=== Your instructions ===
For this exercise, repeat each entry exactly as written.

══ Records for the exercise ══

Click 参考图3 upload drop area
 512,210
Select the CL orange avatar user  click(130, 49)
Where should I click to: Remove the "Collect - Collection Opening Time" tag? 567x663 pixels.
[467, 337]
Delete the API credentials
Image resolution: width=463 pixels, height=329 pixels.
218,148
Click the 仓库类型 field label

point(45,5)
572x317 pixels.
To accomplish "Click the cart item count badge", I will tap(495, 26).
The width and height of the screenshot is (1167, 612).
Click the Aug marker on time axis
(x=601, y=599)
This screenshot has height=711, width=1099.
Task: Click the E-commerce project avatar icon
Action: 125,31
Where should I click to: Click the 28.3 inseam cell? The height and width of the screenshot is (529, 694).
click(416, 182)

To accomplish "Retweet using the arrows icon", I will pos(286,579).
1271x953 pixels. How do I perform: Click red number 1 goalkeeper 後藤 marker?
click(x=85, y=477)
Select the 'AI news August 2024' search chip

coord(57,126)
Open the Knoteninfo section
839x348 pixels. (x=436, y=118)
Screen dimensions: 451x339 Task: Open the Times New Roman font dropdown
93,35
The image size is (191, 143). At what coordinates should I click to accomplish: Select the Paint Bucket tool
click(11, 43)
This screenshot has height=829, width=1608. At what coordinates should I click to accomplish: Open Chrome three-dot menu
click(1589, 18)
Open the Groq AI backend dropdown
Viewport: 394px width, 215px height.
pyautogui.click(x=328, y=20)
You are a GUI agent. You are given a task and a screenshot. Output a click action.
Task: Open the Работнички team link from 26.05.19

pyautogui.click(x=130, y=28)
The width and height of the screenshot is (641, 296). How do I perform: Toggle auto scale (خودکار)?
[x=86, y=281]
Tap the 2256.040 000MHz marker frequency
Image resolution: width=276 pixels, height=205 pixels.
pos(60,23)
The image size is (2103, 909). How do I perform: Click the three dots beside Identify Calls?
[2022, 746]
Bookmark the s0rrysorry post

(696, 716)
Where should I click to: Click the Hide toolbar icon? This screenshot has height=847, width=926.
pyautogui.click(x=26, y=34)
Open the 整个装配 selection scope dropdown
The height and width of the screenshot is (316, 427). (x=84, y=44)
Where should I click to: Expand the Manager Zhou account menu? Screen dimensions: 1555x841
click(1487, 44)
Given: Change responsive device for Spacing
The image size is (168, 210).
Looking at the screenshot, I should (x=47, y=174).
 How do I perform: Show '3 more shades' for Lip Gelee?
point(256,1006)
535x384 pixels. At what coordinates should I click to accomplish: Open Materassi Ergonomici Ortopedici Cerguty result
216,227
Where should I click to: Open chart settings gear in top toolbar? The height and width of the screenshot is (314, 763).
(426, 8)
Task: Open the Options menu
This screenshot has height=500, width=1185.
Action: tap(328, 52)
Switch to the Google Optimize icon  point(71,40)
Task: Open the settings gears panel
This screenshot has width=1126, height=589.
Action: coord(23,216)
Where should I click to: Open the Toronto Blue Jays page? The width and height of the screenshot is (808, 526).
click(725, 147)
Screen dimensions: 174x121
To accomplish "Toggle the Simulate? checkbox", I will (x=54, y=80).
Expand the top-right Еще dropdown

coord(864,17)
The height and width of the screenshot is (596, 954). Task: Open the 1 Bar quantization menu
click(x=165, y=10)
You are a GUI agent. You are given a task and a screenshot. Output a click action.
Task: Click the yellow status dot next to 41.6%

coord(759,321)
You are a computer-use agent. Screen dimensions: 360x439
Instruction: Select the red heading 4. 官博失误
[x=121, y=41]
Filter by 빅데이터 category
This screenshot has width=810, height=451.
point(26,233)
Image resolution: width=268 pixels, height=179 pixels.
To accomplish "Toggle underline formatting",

═══

=== Exercise result ===
Click 参考图3 upload drop area
 512,210
Select the CL orange avatar user  click(130, 49)
Where should I click to: Remove the "Collect - Collection Opening Time" tag? 567x663 pixels.
[467, 337]
Delete the API credentials
Image resolution: width=463 pixels, height=329 pixels.
218,148
Click the 仓库类型 field label

point(45,5)
572x317 pixels.
To accomplish "Click the cart item count badge", I will tap(495, 26).
The width and height of the screenshot is (1167, 612).
Click the Aug marker on time axis
(x=601, y=599)
This screenshot has height=711, width=1099.
Task: Click the E-commerce project avatar icon
Action: 125,31
Where should I click to: Click the 28.3 inseam cell? The height and width of the screenshot is (529, 694).
click(416, 182)

To accomplish "Retweet using the arrows icon", I will pos(286,579).
1271x953 pixels. How do I perform: Click red number 1 goalkeeper 後藤 marker?
click(x=85, y=477)
Select the 'AI news August 2024' search chip

coord(57,126)
Open the Knoteninfo section
839x348 pixels. (x=436, y=118)
Screen dimensions: 451x339 Task: Open the Times New Roman font dropdown
93,35
The image size is (191, 143). At what coordinates should I click to accomplish: Select the Paint Bucket tool
click(11, 43)
This screenshot has height=829, width=1608. At what coordinates should I click to accomplish: Open Chrome three-dot menu
click(1589, 18)
Open the Groq AI backend dropdown
Viewport: 394px width, 215px height.
pyautogui.click(x=328, y=20)
You are a GUI agent. You are given a task and a screenshot. Output a click action.
Task: Open the Работнички team link from 26.05.19

pyautogui.click(x=130, y=28)
The width and height of the screenshot is (641, 296). How do I perform: Toggle auto scale (خودکار)?
[x=86, y=281]
Tap the 2256.040 000MHz marker frequency
Image resolution: width=276 pixels, height=205 pixels.
pos(60,23)
The image size is (2103, 909). How do I perform: Click the three dots beside Identify Calls?
[2022, 746]
Bookmark the s0rrysorry post

(696, 716)
Where should I click to: Click the Hide toolbar icon? This screenshot has height=847, width=926.
pyautogui.click(x=26, y=34)
Open the 整个装配 selection scope dropdown
The height and width of the screenshot is (316, 427). (x=84, y=44)
Where should I click to: Expand the Manager Zhou account menu? Screen dimensions: 1555x841
click(1487, 44)
Given: Change responsive device for Spacing
The image size is (168, 210).
Looking at the screenshot, I should (x=47, y=174).
 How do I perform: Show '3 more shades' for Lip Gelee?
point(256,1006)
535x384 pixels. At what coordinates should I click to accomplish: Open Materassi Ergonomici Ortopedici Cerguty result
216,227
Where should I click to: Open chart settings gear in top toolbar? The height and width of the screenshot is (314, 763).
(426, 8)
Task: Open the Options menu
This screenshot has height=500, width=1185.
Action: tap(328, 52)
Switch to the Google Optimize icon  point(71,40)
Task: Open the settings gears panel
This screenshot has width=1126, height=589.
Action: coord(23,216)
Where should I click to: Open the Toronto Blue Jays page? The width and height of the screenshot is (808, 526).
click(725, 147)
Screen dimensions: 174x121
To accomplish "Toggle the Simulate? checkbox", I will (x=54, y=80).
Expand the top-right Еще dropdown

coord(864,17)
The height and width of the screenshot is (596, 954). Task: Open the 1 Bar quantization menu
click(x=165, y=10)
You are a GUI agent. You are given a task and a screenshot. Output a click action.
Task: Click the yellow status dot next to 41.6%

coord(759,321)
You are a computer-use agent. Screen dimensions: 360x439
Instruction: Select the red heading 4. 官博失误
[x=121, y=41]
Filter by 빅데이터 category
This screenshot has width=810, height=451.
point(26,233)
Image resolution: width=268 pixels, height=179 pixels.
To accomplish "Toggle underline formatting",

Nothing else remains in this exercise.